EXCERPTED RECORDS below:
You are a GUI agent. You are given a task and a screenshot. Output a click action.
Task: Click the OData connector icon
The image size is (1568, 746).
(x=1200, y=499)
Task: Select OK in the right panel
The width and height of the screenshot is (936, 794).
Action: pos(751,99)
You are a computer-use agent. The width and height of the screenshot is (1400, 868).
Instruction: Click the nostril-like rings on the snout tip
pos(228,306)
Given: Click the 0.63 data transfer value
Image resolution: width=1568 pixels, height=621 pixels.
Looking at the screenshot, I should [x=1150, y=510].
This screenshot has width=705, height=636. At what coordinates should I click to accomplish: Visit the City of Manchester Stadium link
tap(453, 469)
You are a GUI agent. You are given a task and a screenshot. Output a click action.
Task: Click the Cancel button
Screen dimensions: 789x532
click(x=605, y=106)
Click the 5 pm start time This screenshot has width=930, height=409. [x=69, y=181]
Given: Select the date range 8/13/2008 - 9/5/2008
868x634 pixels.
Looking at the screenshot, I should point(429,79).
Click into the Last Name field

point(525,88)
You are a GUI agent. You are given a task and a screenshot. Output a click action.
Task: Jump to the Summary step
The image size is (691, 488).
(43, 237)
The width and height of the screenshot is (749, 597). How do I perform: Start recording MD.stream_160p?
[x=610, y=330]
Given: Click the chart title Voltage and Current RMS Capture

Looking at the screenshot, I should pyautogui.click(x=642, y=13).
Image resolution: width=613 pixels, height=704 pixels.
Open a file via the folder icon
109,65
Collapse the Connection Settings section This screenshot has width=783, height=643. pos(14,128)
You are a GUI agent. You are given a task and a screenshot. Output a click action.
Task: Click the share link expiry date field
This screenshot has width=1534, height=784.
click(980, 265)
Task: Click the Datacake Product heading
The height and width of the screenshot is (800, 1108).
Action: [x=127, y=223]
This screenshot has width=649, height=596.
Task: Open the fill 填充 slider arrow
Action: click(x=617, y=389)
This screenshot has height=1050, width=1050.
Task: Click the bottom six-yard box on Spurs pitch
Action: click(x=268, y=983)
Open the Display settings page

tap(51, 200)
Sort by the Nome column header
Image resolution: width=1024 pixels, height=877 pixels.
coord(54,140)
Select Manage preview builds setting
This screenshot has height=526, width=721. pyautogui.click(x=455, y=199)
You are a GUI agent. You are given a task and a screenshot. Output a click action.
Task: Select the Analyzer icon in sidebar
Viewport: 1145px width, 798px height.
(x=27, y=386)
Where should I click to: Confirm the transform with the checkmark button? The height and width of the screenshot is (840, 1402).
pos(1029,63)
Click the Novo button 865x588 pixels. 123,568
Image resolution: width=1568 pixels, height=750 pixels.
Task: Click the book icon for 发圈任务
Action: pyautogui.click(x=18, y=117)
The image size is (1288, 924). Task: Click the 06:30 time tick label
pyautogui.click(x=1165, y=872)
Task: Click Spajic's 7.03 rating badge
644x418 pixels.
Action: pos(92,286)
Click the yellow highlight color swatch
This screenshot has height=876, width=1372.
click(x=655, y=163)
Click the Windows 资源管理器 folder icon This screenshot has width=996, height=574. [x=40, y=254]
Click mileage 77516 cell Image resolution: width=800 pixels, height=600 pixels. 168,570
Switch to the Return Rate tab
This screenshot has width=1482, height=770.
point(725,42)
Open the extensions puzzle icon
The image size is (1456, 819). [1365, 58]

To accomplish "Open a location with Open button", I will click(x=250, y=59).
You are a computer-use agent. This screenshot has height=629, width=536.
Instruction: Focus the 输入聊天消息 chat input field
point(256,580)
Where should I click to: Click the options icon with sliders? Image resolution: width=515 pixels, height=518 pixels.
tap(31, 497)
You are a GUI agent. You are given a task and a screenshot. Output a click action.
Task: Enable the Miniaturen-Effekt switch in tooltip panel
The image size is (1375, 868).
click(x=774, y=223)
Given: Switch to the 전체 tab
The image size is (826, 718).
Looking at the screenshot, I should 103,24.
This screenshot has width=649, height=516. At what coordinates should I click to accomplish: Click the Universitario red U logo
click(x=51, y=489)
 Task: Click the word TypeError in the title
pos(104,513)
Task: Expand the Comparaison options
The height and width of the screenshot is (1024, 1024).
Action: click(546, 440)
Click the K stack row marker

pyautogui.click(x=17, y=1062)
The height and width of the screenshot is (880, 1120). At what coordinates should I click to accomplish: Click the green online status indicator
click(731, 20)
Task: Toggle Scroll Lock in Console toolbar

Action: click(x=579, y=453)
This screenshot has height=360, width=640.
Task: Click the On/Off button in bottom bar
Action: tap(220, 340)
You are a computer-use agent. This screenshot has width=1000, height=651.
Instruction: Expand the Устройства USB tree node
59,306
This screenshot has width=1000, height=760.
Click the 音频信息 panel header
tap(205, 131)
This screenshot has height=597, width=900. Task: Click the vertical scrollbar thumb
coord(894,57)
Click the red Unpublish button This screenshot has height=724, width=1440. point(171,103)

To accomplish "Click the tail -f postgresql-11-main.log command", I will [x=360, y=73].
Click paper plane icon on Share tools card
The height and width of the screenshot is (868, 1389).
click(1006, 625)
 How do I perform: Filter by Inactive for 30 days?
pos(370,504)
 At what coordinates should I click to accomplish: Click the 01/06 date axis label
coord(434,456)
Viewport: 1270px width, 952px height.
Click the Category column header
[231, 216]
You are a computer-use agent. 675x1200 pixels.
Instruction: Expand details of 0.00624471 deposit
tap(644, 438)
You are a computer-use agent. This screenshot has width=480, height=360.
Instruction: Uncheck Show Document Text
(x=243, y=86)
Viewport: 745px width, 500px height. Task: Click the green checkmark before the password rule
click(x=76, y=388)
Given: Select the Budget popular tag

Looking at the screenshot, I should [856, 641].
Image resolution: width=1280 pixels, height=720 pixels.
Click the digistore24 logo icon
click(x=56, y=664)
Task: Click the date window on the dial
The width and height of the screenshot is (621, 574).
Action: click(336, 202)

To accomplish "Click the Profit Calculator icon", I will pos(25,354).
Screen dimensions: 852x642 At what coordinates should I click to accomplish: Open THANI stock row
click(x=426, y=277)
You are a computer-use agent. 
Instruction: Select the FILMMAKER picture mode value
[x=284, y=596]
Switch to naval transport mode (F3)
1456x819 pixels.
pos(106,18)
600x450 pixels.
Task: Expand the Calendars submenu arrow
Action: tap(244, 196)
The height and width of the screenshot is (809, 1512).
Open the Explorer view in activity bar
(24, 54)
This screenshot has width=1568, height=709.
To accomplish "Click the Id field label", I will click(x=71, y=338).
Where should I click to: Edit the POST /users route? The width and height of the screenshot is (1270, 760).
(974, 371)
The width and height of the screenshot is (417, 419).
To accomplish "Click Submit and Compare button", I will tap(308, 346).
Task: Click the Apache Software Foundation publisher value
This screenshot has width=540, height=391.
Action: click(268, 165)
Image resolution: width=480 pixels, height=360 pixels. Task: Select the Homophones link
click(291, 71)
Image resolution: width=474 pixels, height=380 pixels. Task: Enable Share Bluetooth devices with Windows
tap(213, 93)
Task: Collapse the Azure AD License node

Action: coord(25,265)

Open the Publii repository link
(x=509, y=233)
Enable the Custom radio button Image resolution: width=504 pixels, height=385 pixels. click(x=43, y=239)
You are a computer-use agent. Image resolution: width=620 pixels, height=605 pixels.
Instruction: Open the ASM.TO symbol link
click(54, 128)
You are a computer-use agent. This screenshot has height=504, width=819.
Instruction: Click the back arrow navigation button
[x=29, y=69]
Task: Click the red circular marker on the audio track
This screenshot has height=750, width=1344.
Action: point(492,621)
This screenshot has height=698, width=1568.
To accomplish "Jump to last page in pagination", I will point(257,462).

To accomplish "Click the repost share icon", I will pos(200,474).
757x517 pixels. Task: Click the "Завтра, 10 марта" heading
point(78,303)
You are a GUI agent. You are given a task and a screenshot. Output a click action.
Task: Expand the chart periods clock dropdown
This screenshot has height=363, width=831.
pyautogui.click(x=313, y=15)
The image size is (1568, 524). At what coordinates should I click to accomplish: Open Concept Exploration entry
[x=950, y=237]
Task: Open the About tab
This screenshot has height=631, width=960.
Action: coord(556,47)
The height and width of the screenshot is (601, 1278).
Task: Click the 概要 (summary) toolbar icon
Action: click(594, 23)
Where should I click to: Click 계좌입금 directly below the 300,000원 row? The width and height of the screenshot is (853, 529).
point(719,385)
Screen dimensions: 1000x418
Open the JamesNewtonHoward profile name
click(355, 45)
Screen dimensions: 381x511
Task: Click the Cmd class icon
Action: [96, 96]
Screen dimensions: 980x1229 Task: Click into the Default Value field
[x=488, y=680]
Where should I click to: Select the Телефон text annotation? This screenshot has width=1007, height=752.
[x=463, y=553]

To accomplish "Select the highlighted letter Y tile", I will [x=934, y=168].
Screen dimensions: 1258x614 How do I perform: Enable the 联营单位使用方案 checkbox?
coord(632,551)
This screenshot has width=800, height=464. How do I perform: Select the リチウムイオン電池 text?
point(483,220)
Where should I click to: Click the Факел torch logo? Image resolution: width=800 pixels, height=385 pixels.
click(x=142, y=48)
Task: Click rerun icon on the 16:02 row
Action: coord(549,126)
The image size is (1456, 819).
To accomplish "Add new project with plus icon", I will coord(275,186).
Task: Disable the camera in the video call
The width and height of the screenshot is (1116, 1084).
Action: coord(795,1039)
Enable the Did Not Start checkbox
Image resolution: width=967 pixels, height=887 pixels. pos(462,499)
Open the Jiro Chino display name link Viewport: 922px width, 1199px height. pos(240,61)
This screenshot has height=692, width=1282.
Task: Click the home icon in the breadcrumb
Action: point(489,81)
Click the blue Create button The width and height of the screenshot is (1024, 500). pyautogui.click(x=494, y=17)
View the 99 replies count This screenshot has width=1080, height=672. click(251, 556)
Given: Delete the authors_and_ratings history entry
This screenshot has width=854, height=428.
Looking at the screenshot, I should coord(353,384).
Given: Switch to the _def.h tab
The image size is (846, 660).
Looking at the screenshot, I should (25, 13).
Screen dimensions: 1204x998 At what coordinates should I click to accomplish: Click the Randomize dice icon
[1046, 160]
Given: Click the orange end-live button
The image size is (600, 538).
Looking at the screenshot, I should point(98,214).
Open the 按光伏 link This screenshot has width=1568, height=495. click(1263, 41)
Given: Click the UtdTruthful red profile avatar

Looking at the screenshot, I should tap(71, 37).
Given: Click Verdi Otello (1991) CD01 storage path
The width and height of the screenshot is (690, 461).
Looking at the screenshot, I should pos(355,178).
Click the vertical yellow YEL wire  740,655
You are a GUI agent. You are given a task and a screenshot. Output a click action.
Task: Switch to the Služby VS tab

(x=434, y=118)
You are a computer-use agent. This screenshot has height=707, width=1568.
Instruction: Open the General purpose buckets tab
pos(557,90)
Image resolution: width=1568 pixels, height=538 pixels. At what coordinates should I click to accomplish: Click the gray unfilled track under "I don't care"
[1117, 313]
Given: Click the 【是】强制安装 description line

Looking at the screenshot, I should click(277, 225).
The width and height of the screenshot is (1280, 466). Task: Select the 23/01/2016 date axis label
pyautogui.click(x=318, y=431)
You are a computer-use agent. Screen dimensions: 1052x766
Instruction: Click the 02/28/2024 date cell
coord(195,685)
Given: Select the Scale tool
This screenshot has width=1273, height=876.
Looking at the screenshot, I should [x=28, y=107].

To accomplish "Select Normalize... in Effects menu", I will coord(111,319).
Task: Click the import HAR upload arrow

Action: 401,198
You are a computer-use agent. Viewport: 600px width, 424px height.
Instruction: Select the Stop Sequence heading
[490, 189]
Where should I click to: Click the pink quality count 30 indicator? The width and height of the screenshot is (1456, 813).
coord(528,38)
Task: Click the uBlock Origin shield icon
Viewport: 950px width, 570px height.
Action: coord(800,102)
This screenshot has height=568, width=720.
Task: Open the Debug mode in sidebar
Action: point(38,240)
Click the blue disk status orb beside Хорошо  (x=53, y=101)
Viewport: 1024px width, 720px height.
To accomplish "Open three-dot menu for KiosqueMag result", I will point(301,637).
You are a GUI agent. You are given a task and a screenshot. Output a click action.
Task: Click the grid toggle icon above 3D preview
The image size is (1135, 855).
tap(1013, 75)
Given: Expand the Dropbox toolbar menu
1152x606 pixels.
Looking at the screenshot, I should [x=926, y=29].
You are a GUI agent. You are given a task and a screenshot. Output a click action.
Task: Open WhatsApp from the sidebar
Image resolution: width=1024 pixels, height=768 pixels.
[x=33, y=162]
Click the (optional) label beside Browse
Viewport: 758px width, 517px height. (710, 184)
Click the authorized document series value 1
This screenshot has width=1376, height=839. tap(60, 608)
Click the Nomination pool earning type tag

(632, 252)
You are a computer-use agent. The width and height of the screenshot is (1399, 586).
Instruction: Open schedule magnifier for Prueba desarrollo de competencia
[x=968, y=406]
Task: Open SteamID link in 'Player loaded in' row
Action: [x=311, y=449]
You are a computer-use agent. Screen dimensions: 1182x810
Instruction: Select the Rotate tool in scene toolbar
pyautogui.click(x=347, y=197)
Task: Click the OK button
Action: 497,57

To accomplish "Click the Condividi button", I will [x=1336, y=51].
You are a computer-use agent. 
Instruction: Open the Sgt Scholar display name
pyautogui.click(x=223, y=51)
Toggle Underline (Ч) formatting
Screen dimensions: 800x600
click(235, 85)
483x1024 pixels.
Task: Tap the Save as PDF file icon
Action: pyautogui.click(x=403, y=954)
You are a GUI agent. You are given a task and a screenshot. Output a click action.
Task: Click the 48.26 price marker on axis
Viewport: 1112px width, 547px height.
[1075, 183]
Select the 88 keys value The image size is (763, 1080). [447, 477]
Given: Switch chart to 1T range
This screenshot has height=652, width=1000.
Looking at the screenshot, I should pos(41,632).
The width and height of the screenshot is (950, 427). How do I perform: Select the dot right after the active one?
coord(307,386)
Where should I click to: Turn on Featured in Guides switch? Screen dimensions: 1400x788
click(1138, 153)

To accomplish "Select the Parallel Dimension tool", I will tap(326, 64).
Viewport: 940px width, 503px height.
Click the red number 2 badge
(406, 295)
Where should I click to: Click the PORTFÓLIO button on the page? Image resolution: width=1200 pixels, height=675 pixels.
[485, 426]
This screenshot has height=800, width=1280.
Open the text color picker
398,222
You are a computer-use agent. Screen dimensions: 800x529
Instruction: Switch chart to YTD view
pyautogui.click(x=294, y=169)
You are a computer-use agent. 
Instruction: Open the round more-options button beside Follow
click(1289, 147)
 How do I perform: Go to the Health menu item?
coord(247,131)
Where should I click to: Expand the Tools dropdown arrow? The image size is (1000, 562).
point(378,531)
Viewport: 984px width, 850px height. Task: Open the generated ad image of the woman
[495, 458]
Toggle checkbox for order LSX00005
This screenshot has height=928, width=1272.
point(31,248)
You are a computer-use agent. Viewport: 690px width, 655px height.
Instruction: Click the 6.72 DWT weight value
End of EXCERPTED RECORDS.
**TASK TO CARRY OUT:**
Wherever the word "yellow" appears in the entries above, copy that whole line.

**RESPONSE BELOW:**
Click the yellow highlight color swatch
Click the vertical yellow YEL wire  740,655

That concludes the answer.